- EXERCISE GOAL
One number is the whole answer: the tally of lines in the records that include the word "badge".

- MATERIAL PROVIDED
[Start of section]
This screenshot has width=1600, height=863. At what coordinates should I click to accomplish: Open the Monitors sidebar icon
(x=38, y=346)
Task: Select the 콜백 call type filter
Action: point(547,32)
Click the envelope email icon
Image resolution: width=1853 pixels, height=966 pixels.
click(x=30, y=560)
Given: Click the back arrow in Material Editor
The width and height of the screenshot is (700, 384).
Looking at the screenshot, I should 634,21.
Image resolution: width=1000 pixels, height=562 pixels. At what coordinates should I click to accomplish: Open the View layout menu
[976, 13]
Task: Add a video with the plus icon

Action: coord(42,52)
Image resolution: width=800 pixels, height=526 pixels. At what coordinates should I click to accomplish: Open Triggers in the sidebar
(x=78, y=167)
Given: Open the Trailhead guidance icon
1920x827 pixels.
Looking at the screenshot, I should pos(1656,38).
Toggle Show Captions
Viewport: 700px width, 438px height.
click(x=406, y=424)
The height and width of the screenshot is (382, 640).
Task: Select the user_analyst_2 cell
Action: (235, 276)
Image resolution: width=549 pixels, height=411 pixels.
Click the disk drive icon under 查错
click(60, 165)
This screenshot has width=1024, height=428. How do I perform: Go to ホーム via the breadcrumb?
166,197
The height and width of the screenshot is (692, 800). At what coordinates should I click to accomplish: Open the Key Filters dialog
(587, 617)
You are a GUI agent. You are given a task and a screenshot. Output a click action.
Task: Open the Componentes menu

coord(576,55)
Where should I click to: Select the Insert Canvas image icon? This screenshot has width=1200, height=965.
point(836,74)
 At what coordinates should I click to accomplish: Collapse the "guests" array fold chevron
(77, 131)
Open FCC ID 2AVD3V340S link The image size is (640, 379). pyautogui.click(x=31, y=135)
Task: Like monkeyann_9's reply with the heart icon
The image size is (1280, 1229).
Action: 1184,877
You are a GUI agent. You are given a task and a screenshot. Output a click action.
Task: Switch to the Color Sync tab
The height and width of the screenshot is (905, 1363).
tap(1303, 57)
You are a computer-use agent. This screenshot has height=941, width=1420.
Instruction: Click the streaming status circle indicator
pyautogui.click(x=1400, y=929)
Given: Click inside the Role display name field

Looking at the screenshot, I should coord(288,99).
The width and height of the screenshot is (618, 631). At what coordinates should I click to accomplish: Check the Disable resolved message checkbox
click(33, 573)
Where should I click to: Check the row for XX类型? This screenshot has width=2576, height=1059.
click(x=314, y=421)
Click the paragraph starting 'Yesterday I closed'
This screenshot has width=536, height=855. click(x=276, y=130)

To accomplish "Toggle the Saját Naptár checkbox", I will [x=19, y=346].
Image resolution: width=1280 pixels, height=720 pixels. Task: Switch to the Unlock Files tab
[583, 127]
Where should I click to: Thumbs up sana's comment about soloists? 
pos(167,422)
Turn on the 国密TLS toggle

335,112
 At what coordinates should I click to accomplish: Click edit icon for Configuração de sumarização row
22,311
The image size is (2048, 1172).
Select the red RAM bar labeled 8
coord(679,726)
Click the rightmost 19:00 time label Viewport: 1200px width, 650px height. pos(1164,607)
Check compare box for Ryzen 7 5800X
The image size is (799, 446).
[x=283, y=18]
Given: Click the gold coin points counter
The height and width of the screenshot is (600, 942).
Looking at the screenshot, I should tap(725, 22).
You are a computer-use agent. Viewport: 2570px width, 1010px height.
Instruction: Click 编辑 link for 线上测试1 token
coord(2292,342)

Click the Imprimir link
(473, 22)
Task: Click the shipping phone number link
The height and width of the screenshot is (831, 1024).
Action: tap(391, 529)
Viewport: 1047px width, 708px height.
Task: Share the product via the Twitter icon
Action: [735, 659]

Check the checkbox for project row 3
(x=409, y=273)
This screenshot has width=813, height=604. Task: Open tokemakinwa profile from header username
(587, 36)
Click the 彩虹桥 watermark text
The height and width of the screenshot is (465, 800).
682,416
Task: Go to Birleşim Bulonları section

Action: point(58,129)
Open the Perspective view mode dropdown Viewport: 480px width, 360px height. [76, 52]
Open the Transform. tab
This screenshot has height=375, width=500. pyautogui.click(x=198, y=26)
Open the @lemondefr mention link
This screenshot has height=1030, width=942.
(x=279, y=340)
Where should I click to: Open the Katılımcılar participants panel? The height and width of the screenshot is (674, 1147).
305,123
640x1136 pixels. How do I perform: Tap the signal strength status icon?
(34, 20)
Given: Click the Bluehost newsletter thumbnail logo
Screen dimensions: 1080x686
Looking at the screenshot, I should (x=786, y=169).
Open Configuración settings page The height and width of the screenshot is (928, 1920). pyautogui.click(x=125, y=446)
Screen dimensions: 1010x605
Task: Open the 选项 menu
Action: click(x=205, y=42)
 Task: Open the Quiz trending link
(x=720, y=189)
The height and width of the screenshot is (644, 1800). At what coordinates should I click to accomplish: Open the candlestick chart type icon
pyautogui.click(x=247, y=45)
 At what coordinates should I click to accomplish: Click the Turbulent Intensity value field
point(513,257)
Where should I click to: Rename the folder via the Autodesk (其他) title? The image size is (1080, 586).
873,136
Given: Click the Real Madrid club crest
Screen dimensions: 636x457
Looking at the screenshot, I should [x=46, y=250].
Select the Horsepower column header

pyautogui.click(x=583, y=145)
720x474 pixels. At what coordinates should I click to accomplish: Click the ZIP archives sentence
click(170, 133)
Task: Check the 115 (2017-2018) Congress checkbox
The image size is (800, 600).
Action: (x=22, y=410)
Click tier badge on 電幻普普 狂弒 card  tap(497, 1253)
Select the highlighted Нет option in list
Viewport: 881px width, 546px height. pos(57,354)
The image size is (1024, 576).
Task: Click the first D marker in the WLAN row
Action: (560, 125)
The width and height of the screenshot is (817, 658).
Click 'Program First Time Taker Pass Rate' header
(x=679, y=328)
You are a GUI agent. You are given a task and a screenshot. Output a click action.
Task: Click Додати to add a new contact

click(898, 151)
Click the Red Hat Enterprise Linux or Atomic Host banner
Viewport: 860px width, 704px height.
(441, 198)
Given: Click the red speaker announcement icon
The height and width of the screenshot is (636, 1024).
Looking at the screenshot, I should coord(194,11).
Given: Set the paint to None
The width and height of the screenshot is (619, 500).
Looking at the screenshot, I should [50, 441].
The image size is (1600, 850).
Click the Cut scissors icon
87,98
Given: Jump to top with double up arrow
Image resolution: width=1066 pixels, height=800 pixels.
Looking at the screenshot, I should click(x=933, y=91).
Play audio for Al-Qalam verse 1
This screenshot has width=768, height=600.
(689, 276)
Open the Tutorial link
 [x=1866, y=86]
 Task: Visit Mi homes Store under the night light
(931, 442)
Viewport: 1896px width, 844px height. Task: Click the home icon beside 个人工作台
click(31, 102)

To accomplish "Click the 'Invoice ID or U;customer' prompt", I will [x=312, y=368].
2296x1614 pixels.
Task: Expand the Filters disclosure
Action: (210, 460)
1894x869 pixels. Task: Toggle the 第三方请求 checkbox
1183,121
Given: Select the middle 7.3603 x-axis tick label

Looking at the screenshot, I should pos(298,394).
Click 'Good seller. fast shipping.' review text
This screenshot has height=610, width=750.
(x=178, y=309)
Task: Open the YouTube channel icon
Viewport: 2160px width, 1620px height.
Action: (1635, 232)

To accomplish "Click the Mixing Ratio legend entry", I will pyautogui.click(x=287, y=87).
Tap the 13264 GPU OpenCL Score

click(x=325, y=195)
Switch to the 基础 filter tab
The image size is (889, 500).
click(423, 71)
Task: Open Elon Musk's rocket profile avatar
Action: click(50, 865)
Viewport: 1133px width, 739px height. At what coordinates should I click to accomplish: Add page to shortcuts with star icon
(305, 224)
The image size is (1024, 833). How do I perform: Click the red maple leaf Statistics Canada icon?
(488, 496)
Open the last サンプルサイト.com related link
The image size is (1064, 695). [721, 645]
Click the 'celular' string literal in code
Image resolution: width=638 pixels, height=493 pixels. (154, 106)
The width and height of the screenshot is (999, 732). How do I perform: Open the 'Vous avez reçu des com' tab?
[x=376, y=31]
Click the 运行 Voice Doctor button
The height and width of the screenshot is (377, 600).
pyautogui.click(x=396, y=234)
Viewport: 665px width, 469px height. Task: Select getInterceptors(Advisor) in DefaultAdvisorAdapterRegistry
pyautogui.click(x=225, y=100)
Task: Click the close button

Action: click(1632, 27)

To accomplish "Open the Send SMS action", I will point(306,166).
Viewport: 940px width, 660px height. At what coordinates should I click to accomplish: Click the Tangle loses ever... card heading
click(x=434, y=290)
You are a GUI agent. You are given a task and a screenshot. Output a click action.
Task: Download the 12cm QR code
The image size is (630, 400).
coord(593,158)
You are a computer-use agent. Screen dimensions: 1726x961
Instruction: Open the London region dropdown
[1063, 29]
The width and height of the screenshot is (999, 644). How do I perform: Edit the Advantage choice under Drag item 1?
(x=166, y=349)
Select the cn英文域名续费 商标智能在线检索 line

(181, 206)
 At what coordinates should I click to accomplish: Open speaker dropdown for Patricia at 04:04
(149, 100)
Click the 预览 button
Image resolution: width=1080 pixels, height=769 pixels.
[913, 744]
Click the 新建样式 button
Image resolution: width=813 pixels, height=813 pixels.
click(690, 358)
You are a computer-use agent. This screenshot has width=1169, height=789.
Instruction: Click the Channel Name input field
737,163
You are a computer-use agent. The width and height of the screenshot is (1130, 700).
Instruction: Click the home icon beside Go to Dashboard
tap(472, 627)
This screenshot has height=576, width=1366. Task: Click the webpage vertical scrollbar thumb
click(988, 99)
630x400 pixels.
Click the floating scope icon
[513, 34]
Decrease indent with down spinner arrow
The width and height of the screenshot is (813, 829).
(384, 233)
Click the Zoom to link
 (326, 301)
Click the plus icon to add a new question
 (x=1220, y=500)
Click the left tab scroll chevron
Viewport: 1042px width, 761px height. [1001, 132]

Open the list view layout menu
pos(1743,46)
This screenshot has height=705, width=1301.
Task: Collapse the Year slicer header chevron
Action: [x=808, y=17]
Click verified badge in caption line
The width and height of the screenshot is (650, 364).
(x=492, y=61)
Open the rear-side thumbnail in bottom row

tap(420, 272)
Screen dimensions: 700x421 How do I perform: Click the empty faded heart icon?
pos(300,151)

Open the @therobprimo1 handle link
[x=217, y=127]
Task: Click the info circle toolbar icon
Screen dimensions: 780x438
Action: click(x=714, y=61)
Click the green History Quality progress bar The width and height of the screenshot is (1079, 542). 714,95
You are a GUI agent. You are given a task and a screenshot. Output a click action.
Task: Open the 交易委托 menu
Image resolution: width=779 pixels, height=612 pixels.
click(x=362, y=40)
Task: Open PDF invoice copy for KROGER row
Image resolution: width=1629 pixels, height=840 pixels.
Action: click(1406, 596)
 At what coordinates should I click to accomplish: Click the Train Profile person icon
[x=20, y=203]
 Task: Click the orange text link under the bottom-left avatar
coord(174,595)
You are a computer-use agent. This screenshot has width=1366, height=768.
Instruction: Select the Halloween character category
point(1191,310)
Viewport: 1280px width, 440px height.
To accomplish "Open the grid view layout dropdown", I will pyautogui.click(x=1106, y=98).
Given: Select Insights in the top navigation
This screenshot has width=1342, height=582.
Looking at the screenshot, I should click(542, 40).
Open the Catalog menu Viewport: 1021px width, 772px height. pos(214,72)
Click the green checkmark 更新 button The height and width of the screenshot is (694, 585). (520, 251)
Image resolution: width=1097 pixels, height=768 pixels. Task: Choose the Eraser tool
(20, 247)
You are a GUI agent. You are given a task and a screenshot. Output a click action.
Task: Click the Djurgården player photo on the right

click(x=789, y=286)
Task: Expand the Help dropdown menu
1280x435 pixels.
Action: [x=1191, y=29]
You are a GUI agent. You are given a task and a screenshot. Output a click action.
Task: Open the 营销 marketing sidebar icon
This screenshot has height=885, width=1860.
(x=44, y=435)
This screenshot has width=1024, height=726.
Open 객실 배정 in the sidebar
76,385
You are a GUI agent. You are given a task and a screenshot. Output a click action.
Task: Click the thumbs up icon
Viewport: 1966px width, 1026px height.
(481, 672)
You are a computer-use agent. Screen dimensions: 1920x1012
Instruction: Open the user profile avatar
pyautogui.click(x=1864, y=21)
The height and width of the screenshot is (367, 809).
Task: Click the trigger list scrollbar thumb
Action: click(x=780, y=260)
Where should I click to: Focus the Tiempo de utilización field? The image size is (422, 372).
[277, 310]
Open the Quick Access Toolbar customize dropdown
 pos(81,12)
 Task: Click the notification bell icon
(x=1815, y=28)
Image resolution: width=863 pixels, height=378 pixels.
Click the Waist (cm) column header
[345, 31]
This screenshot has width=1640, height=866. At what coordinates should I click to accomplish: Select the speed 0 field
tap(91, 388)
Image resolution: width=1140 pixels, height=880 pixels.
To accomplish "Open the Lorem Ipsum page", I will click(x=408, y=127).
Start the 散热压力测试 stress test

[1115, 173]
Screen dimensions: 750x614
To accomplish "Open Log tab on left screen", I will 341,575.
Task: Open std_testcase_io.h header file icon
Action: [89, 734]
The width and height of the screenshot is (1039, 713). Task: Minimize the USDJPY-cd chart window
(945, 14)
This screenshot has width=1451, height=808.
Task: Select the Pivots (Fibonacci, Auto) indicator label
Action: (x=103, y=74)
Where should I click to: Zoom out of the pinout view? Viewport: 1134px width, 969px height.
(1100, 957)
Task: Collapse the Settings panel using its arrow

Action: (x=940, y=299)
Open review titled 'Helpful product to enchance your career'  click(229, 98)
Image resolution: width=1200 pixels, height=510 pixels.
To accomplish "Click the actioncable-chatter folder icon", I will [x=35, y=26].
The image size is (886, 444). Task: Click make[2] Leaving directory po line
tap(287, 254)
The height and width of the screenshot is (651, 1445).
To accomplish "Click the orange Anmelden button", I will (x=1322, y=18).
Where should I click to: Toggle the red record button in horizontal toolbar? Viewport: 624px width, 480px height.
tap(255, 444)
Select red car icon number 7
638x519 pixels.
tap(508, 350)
[End of section]
- SOLUTION BELOW
2